Borgo San Daniele, profumi di Friuli

In un territorio caratterizzato dall'incrocio di culture, la famiglia Mauri propone un vino orgogliosamente locale

12-01-2017
Lo Jiasik bianco dell'azienda agricola di Corm

Lo Jiasik bianco dell'azienda agricola di Cormòns, in provincia di Gorizia, prende il nome dal borgo dal quale arrivano il Riesling e la Malvasia Istriana che lo fanno nascere: è uno dei prodotti di punta di Borgo San Daniele

Riportare i profumi del Friuli in un bicchiere di vino. Cercare di trasmettere sentori ed emozioni di una terra ricca di storia, e che deve essere valorizzata per quanto può dare. Sono certamente degli obiettivi ambiziosi, quelli dell'azienda agricola Borgo San Daniele di Cormòns, in provincia di Gorizia, dove il pensiero fisso non è quello di fare un vino che piaccia a tutti, ma che abbia un forte legame con il territorio.

«Siamo in un territorio dove esiste un incrocio di culture – spiega Alessandra Mauri, che guida l'azienda assieme al fratello Mauro – Culture che si parlano anche nel mondo del vino, culture da preservare». Si tratta di un'azienda da 18 ettari, con una produzione annua di circa 70mila bottiglie, che lavora in biodinamica, dove il centro dell'attenzione è dedicato al vigneto.

«Nelle nostre vigne – spiegano i titolari - non utilizziamo prodotti di sintesi: sì a rame e zolfo, ma soprattutto sì a infusioni di equisetum, tarassaco e ortica, che ci danno ottimi risultati se applicati in opportuni momenti della stagione vegetativa».

Alessandra Mauri

Alessandra Mauri

Tre i monovitigni: il Friulano, bandiera del territorio, il Pinot Grigio, pieno e morbido, e la Malvasia Istriana, fresca e sapida. Ma stupisce soprattutto come questi vitigni concorrano in modo eccellente alla realizzazione di due prodotti di altissimo livello: lo Jiasik bianco e l'Arbis blanc.

Il primo prende il nome dal borgo, Giassico, dal quale arrivano il Riesling e la Malvasia Istriana che vengono utilizzati per la sua realizzazione. «Questo è il nostro omaggio a due culture che si parlano – spiega ancora Alessandra Mauri – E lo facciamo con un vino che parla tedesco, il Riesling, unito alla nostra Malvasia Istriana».

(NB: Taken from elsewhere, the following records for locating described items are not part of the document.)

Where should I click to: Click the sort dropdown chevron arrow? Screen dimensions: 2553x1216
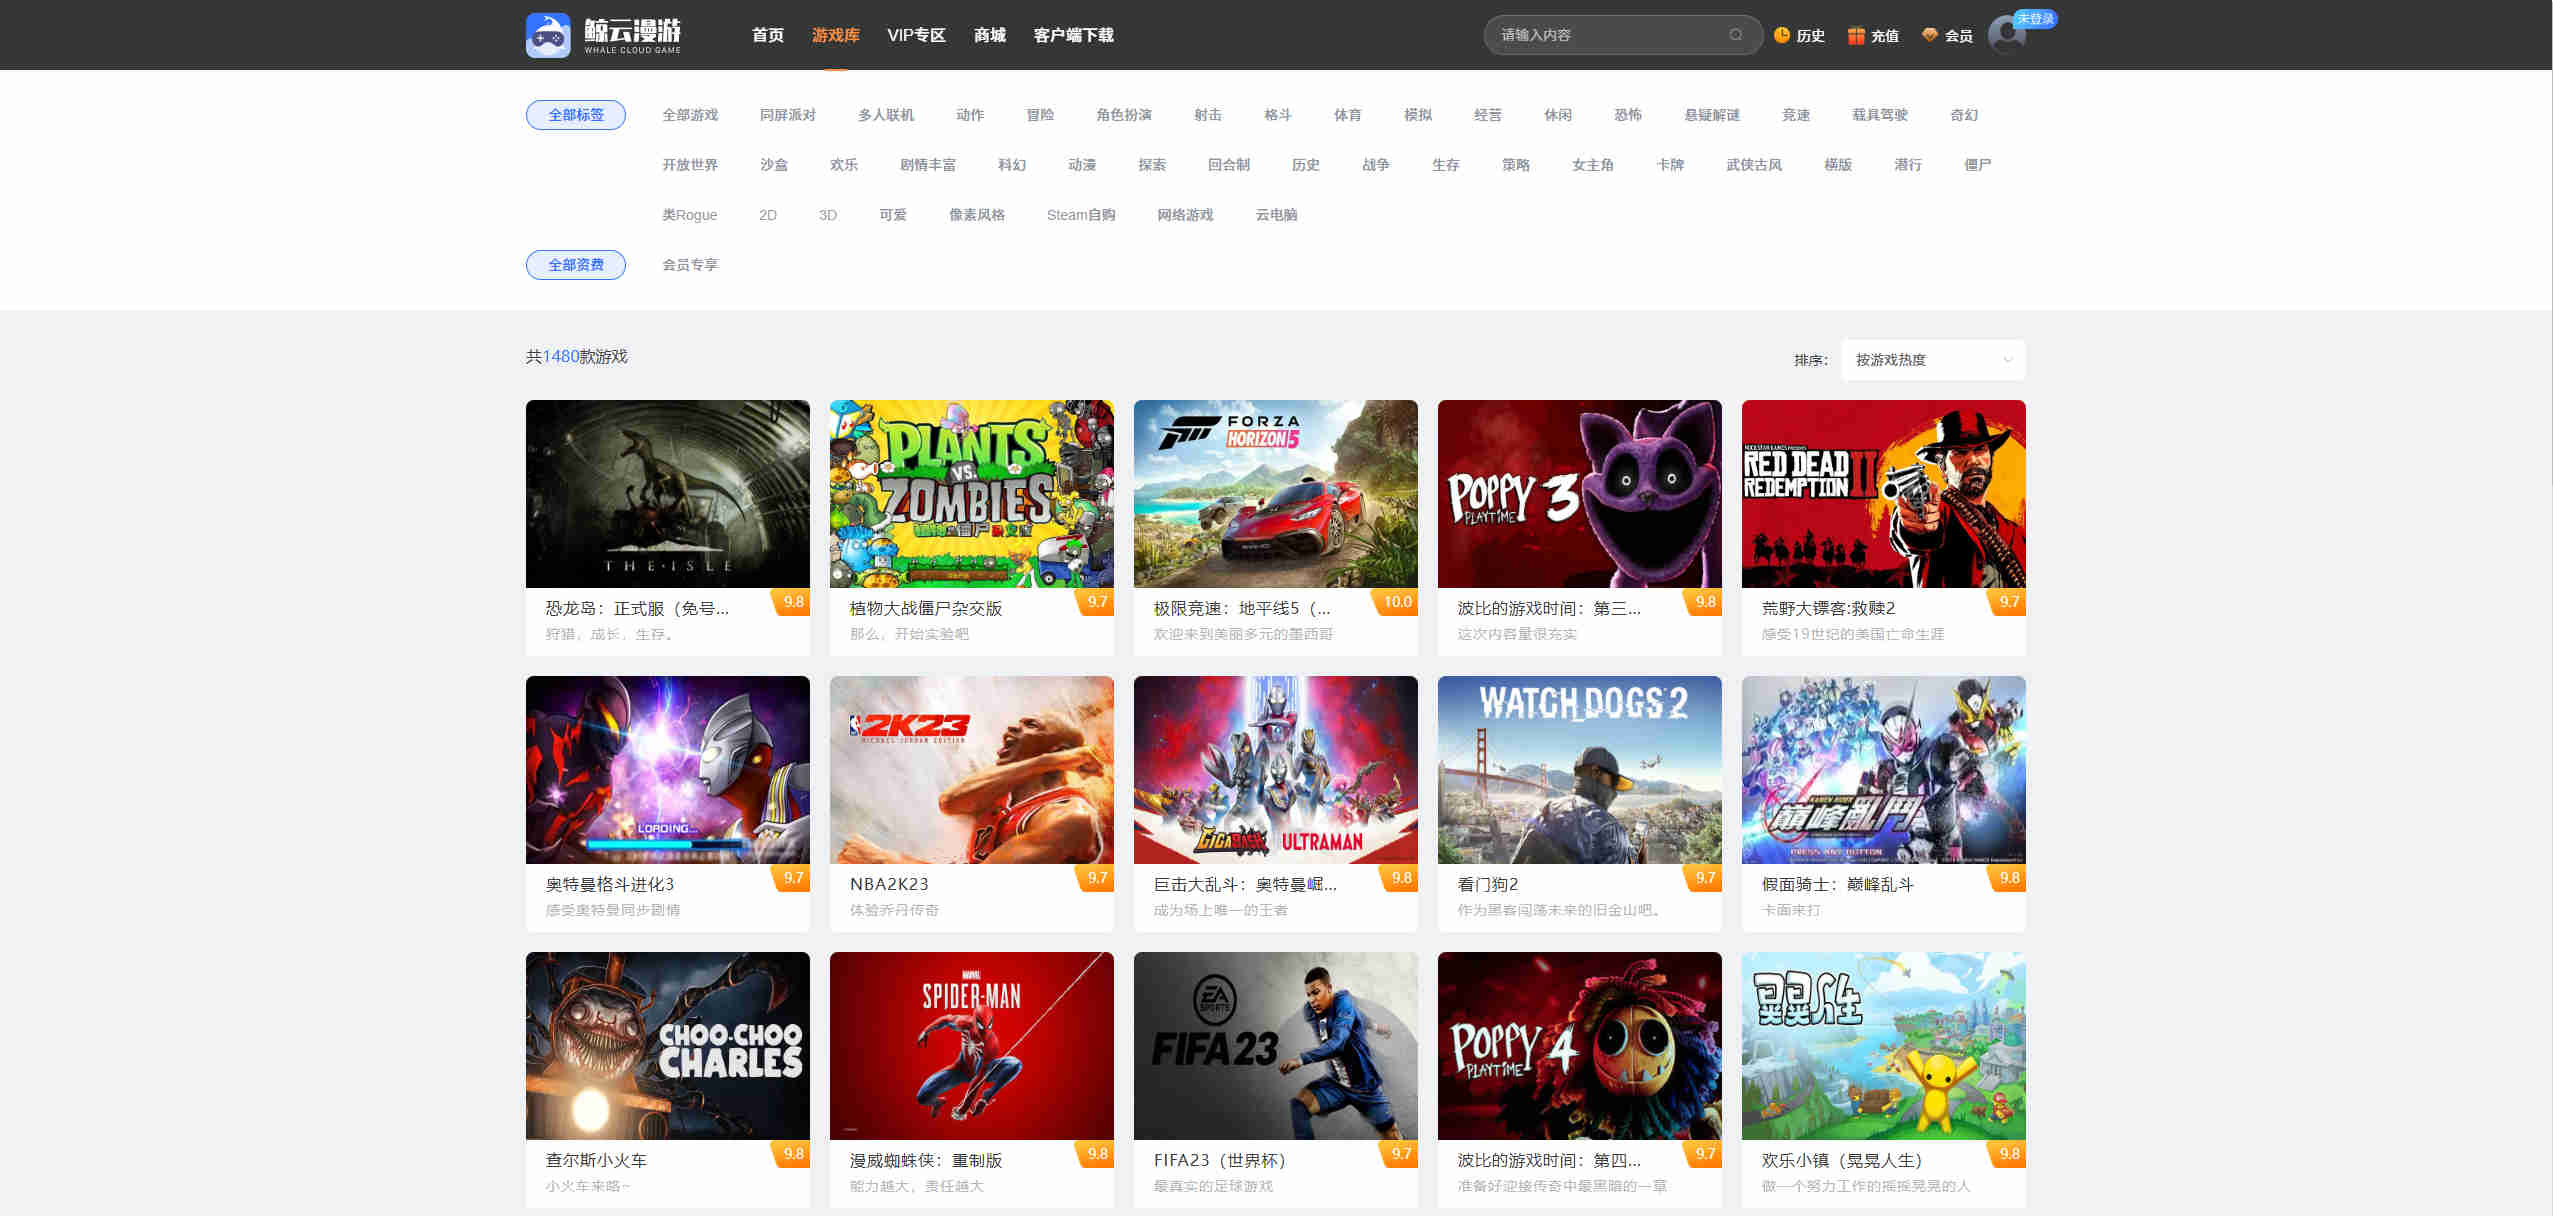click(2007, 360)
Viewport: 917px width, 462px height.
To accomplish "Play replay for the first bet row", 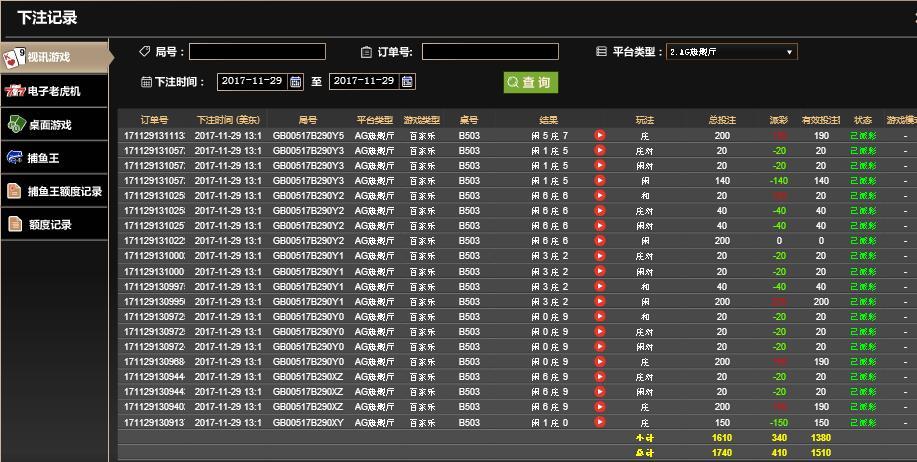I will tap(600, 135).
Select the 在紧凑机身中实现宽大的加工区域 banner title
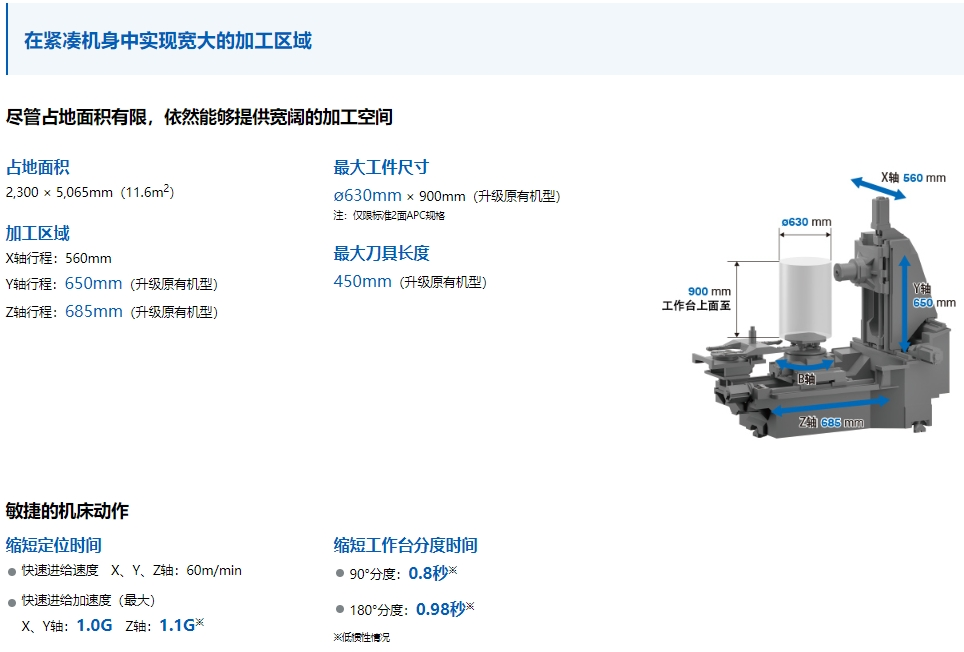The width and height of the screenshot is (964, 652). (x=167, y=41)
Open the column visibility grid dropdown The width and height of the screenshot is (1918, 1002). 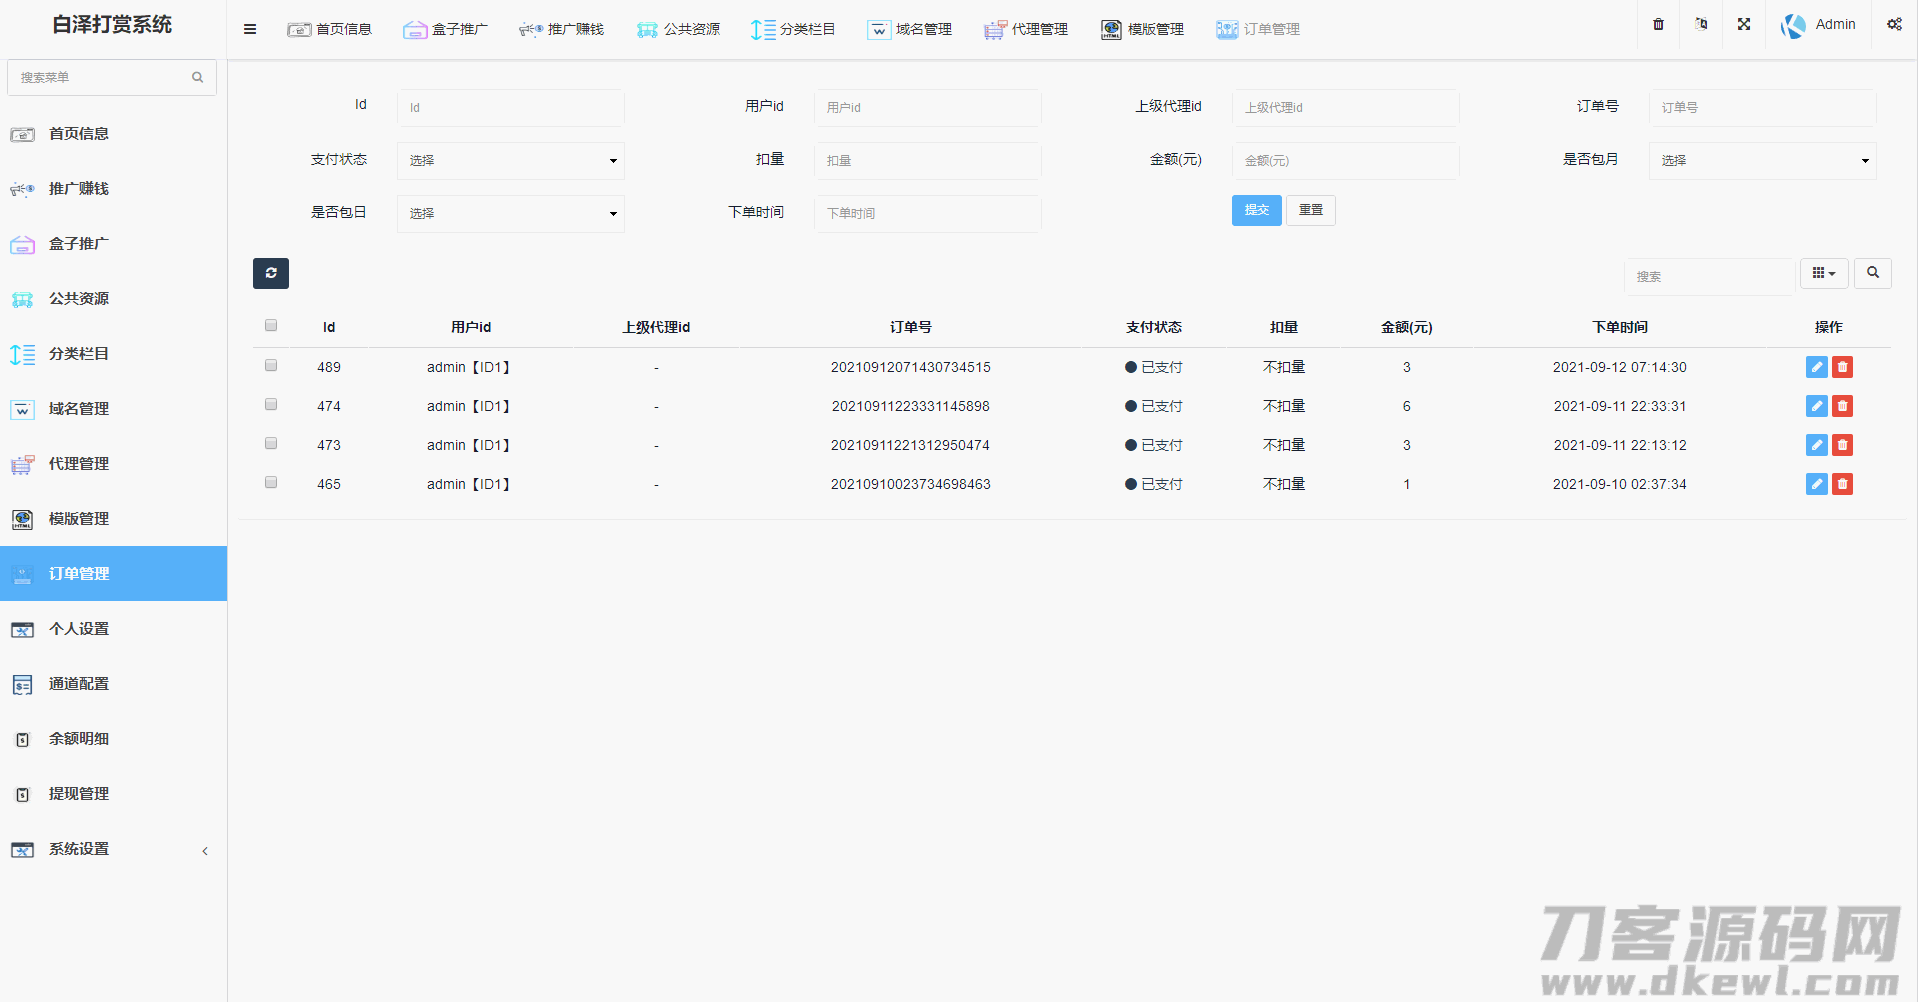pyautogui.click(x=1823, y=273)
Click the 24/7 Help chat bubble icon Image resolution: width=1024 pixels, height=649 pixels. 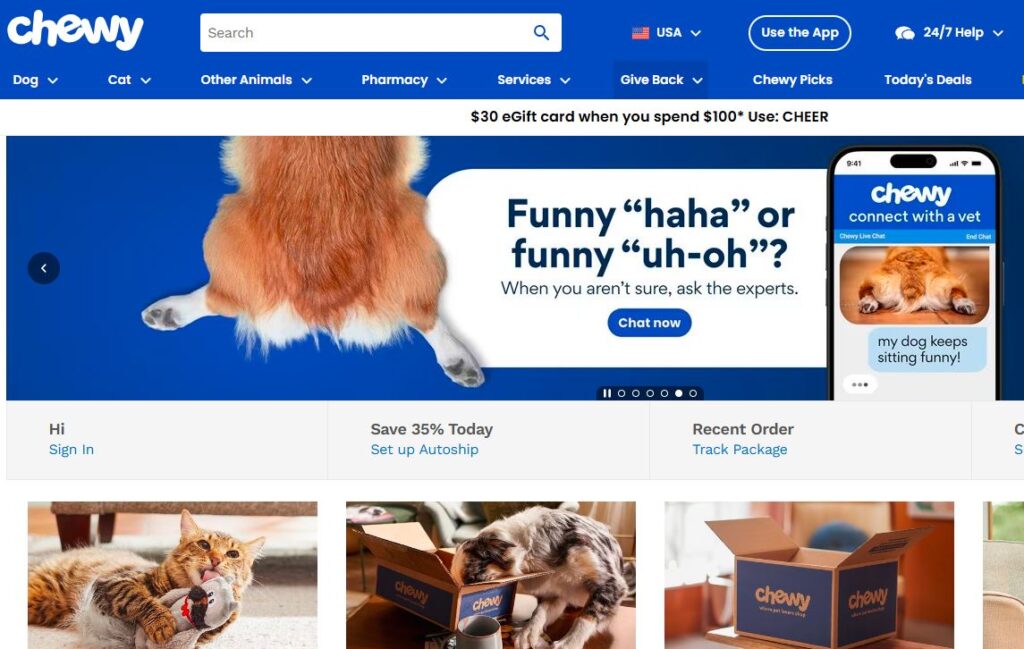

Lo Jiasik bianco 2015 è un vino dove i profumi sono inebrianti: i vini di Borgo San Daniele sono comunque tutti caretterizzati da bouquet particolarmente intensi e affascinanti. E l'incrocio di culture sembra essere azzeccato, con la sensazione che la qualità di questo prodotto possa definirsi con maggiore precisione nel corso di qualche ulteriore mese di affinamento in bottiglia.

L'Arbis Blanc, invece, è un prodotto che sorprende proprio per la sua enorme freschezza e per un naso ricco. «Arbis è al tempo stesso l'alternativa e il complemento dei monovitigni. Pur nella consapevolezza della reciproca diversità è splendida l'unione di queste uve che si completano l'un l'altra». Arbis significa erba e la volontà è quella di riprodurre in un vino la grande gamma di erbe aromatiche del territorio friulano.

E c'è un segreto, come racconta Alessandra Mauri: «È un po' il vino della memoria e si fa un po' come si faceva nel passato: la botte del vino bianco non era mai vuota, fino all'arrivo del vino nuovo. Così, adesso, noi teniamo parte dei lieviti e una piccola parte del vino dell'anno precedente nelle botti dove arriva l'Arbis, in una sorta di metodo Soleras». Viene realizzato Sauvignon, Chardonnay, Pinot Bianco e Friulano, e l'annata 2014, particolarmente fresca, è sicuramente da tenere d'occhio per il futuro.

A proposito di futuro: presto sarà presentato ufficialmente anche Santòn, il primo vermouth agricolo friulano a completa filiera artigianale. Abbiamo avuto la fortuna e il piacere di assaggiarlo in anteprima: è un prodotto che probabilmente farà parlare di sé.